A pesar de todo, consideran que la situación ha mejorado gracias a iniciativas como ‘La Justicia, también en catalán’, aunque todavía hay obstáculos. Alonso añade que ha experimentado presiones indirectas. “A menudo te encuentras situaciones de incomodidad o presiones sutiles para que cambies de lengua. Por ejemplo, que te digan que mejor presentes un escrito en castellano porque será más fácil de tramitar, o que algún operador jurídico te haga saber que no entiende el catalán. “Esto genera una situación que no debería existir, porque el catalán es una lengua oficial”, apunta Alonso.
En cuanto a los clientes, ambos coinciden en que la lengua casi nunca es un factor determinante: “Los clientes quieren que soluciones sus problemas y les es indiferente en qué lengua lo hagas”, dice Alonso.
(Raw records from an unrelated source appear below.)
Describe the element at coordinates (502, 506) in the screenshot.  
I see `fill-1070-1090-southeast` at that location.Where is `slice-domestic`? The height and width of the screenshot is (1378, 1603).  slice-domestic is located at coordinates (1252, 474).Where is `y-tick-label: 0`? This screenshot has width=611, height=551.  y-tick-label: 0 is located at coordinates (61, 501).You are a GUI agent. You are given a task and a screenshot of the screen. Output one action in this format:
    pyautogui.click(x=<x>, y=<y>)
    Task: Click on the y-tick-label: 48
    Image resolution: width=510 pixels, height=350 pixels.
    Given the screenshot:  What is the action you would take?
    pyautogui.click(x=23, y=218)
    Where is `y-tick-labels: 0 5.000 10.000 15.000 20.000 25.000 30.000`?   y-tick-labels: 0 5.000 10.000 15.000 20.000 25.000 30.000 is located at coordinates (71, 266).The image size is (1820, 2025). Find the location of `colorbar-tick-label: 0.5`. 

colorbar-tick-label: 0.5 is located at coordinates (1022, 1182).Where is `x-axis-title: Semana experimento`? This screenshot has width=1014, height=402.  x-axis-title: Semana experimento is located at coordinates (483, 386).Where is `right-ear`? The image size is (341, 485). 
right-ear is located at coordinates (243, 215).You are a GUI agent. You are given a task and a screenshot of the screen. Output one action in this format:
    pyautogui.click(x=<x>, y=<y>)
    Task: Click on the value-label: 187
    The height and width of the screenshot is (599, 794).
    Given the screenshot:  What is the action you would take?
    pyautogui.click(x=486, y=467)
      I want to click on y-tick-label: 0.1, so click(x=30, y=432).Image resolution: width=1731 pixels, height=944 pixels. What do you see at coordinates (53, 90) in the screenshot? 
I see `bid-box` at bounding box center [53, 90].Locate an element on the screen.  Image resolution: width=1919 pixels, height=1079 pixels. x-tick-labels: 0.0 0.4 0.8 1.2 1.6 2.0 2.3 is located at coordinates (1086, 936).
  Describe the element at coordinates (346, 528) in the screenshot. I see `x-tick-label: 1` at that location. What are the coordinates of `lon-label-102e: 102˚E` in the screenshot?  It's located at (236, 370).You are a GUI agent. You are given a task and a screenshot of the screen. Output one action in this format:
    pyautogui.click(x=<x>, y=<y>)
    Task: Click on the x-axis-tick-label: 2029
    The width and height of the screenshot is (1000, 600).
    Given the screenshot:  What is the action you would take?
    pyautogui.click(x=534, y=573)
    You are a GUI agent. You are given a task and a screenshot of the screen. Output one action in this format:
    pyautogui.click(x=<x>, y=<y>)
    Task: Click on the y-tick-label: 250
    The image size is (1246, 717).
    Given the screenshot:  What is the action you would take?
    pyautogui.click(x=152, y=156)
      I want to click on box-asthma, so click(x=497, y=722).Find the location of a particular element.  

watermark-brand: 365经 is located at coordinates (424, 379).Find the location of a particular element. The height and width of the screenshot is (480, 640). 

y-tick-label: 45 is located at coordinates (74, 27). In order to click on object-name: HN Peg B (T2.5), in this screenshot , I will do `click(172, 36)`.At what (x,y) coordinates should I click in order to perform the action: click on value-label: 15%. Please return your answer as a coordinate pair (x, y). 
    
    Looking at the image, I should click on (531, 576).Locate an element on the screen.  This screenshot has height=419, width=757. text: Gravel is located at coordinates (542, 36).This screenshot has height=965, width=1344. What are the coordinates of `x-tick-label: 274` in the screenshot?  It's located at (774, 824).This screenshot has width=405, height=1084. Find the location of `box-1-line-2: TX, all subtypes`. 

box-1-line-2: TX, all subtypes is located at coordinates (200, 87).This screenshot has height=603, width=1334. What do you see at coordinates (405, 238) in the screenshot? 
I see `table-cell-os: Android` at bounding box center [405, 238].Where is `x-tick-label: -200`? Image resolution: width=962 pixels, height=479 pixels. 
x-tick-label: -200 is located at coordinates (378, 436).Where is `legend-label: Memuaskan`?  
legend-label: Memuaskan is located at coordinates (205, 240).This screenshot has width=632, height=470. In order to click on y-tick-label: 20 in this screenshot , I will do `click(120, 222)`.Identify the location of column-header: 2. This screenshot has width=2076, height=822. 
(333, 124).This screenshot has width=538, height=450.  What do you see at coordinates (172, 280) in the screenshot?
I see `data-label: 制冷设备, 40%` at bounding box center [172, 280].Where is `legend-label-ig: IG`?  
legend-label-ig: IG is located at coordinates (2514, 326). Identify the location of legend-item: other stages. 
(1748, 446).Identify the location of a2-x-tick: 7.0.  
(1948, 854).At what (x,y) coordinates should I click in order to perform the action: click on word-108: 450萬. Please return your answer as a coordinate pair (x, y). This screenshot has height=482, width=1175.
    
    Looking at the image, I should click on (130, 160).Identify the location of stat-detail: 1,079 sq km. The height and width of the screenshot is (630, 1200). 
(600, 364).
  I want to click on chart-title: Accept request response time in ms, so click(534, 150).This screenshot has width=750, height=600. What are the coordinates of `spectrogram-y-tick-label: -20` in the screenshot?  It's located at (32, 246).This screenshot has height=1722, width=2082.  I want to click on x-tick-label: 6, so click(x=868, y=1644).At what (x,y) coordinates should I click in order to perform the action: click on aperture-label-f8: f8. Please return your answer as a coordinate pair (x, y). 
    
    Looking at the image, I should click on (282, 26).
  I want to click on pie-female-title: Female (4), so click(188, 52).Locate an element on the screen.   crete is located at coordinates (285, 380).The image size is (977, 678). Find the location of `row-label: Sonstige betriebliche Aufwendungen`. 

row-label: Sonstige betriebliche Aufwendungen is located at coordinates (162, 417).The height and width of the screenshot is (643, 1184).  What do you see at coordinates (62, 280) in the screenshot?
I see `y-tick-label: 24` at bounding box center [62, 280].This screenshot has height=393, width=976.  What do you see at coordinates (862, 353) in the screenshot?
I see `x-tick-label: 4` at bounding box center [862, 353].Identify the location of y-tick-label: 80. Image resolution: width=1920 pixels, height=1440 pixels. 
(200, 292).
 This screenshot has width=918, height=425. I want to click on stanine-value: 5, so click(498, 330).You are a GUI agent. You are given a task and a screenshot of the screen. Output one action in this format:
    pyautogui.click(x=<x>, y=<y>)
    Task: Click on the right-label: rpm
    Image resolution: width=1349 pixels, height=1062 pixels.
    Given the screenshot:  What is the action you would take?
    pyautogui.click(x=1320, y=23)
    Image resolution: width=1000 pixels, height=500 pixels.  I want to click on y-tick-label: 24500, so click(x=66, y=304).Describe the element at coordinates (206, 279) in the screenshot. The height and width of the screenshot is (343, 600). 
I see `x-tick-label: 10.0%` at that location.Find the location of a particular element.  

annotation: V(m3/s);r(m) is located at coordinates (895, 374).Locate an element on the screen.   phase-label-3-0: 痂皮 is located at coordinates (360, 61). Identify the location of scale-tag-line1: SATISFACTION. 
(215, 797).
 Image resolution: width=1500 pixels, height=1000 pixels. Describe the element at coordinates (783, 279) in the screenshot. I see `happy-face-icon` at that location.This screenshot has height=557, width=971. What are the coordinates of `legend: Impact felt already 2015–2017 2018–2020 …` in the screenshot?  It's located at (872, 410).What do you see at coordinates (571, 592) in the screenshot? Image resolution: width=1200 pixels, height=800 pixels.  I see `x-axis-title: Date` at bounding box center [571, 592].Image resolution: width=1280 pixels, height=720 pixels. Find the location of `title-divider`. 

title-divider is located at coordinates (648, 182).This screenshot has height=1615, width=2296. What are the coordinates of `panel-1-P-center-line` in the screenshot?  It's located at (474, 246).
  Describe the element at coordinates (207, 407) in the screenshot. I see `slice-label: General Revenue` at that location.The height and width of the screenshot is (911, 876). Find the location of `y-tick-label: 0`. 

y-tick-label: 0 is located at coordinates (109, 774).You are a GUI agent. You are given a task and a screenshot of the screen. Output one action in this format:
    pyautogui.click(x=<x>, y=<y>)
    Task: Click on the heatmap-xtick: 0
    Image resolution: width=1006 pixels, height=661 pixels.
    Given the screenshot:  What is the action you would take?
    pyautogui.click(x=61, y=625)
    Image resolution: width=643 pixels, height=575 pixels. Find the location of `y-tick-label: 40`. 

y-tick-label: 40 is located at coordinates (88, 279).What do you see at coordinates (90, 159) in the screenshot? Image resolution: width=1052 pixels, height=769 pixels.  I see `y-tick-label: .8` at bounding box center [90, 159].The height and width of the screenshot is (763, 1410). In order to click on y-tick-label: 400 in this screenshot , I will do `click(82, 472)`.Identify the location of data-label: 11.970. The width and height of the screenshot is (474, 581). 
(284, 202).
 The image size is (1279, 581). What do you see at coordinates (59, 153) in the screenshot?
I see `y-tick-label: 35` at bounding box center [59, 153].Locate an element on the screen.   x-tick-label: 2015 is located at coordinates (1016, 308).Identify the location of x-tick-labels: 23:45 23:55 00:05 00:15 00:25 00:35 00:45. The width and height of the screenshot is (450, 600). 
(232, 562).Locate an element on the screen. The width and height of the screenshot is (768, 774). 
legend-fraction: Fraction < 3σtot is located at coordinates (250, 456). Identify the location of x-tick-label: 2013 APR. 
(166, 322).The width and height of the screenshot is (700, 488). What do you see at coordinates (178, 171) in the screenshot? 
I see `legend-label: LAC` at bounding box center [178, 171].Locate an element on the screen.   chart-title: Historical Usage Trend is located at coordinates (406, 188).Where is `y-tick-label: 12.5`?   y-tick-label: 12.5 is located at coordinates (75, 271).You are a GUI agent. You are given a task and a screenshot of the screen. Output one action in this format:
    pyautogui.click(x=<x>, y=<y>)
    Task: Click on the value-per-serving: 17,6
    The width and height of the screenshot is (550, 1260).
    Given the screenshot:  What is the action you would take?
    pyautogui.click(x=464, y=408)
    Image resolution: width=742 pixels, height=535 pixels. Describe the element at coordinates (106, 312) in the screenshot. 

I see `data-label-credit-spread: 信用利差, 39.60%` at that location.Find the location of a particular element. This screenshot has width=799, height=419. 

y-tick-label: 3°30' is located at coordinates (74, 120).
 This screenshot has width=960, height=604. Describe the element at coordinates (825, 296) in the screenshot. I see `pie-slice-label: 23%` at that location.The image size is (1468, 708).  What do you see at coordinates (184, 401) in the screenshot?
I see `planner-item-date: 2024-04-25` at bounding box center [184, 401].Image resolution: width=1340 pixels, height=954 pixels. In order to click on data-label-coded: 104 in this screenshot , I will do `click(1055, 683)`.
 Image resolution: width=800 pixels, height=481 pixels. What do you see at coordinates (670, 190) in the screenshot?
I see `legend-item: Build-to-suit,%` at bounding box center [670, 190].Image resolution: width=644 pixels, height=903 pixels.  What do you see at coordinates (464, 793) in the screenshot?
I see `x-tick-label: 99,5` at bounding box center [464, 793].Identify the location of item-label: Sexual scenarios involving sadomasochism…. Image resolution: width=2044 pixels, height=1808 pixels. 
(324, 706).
Por su parte, De Luis explica casos en que clientes han elegido mantener relación con el despacho precisamente por el uso del catalán, al igual que reconoce que puede haber la posibilidad de que otros lo hayan podido descartar por el mismo motivo.
Para garantizar un acceso real a la Justicia en castellano, consideran necesario mejorar la formación lingüística de los operadores jurídicos y normalizar el uso del catalán en toda la documentación judicial. “Es necesario que el derecho a utilizar el catalán ante la Justicia sea efectivo y no solo reconocido formalmente”, afirma Alonso. De Luis añade que el Consejo General del Poder Judicial debería asegurarse de que no haya perjuicio por hablar catalán, ya que un tercio de los ciudadanos encuestados cree que sí.
Los dos animan a los otros abogados a hacer lo mismo. Alonso destaca los beneficios profesionales: “Cuantos más profesionales lo utilicen con naturalidad, más normal será dentro de la Administración de Justicia”. Por su parte, de Luis subraya la dimensión cultural y social: “La lengua es el alma de un pueblo. Cuando deja de utilizarse en ámbitos clave, entra en regresión y puede desaparecer. Es necesario que los jóvenes hagan más uso social del catalán para preservar el alma de nuestro pueblo”.
Alonso completa el mensaje con una advertencia y una llamada: “Hablarlo es la mejor manera de mantenerlo vivo. Hay que quitarnos el autocomplejo que nos han inculcado y recuperar la autoestima lingüística, especialmente ante la ofensiva españolizadora que pretende hacer retroceder nuestros derechos. Es una responsabilidad colectiva, que también implica a las instituciones públicas”.